Written task:
Starting at the first line of the items below, repeat them exactly up to and including the line with "coord(320,24)".

▼▼▼

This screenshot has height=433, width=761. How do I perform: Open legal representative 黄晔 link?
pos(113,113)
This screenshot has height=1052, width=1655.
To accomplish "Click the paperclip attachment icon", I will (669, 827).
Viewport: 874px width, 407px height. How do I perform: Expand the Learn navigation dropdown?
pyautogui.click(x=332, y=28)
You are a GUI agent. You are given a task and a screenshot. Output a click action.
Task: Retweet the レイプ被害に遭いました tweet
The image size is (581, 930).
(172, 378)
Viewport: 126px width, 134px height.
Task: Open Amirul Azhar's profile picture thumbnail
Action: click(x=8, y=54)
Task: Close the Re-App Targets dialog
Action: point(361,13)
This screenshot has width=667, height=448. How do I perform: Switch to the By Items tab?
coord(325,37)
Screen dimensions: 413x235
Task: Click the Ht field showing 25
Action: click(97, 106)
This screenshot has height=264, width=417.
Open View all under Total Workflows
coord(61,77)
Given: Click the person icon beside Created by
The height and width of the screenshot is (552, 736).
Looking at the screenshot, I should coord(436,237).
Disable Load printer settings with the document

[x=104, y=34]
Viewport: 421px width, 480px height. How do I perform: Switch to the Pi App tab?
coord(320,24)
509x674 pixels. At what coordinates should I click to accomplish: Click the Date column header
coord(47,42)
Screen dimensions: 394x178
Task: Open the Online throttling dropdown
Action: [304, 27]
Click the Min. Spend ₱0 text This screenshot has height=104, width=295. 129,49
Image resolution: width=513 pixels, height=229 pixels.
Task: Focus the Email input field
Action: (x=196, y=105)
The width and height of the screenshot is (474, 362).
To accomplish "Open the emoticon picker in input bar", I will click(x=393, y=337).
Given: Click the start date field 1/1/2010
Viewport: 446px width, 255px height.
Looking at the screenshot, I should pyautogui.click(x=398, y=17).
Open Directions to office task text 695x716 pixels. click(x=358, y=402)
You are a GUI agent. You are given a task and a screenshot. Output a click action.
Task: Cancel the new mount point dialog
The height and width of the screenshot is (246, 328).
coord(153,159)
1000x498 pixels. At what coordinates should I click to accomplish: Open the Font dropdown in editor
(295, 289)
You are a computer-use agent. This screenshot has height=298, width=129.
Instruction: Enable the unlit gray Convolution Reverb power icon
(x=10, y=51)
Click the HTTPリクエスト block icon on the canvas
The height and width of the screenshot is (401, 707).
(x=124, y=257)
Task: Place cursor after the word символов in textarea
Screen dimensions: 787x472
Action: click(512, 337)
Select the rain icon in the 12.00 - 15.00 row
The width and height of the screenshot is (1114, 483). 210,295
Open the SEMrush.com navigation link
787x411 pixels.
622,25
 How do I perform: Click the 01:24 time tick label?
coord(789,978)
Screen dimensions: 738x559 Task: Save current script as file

▲▲▲

Solution to the problem:
This screenshot has height=433, width=761. How do I perform: Open legal representative 黄晔 link?
pos(113,113)
This screenshot has height=1052, width=1655.
To accomplish "Click the paperclip attachment icon", I will (669, 827).
Viewport: 874px width, 407px height. How do I perform: Expand the Learn navigation dropdown?
pyautogui.click(x=332, y=28)
You are a GUI agent. You are given a task and a screenshot. Output a click action.
Task: Retweet the レイプ被害に遭いました tweet
The image size is (581, 930).
(172, 378)
Viewport: 126px width, 134px height.
Task: Open Amirul Azhar's profile picture thumbnail
Action: click(x=8, y=54)
Task: Close the Re-App Targets dialog
Action: point(361,13)
This screenshot has width=667, height=448. How do I perform: Switch to the By Items tab?
coord(325,37)
Screen dimensions: 413x235
Task: Click the Ht field showing 25
Action: click(97, 106)
This screenshot has height=264, width=417.
Open View all under Total Workflows
coord(61,77)
Given: Click the person icon beside Created by
The height and width of the screenshot is (552, 736).
Looking at the screenshot, I should coord(436,237).
Disable Load printer settings with the document

[x=104, y=34]
Viewport: 421px width, 480px height. How do I perform: Switch to the Pi App tab?
coord(320,24)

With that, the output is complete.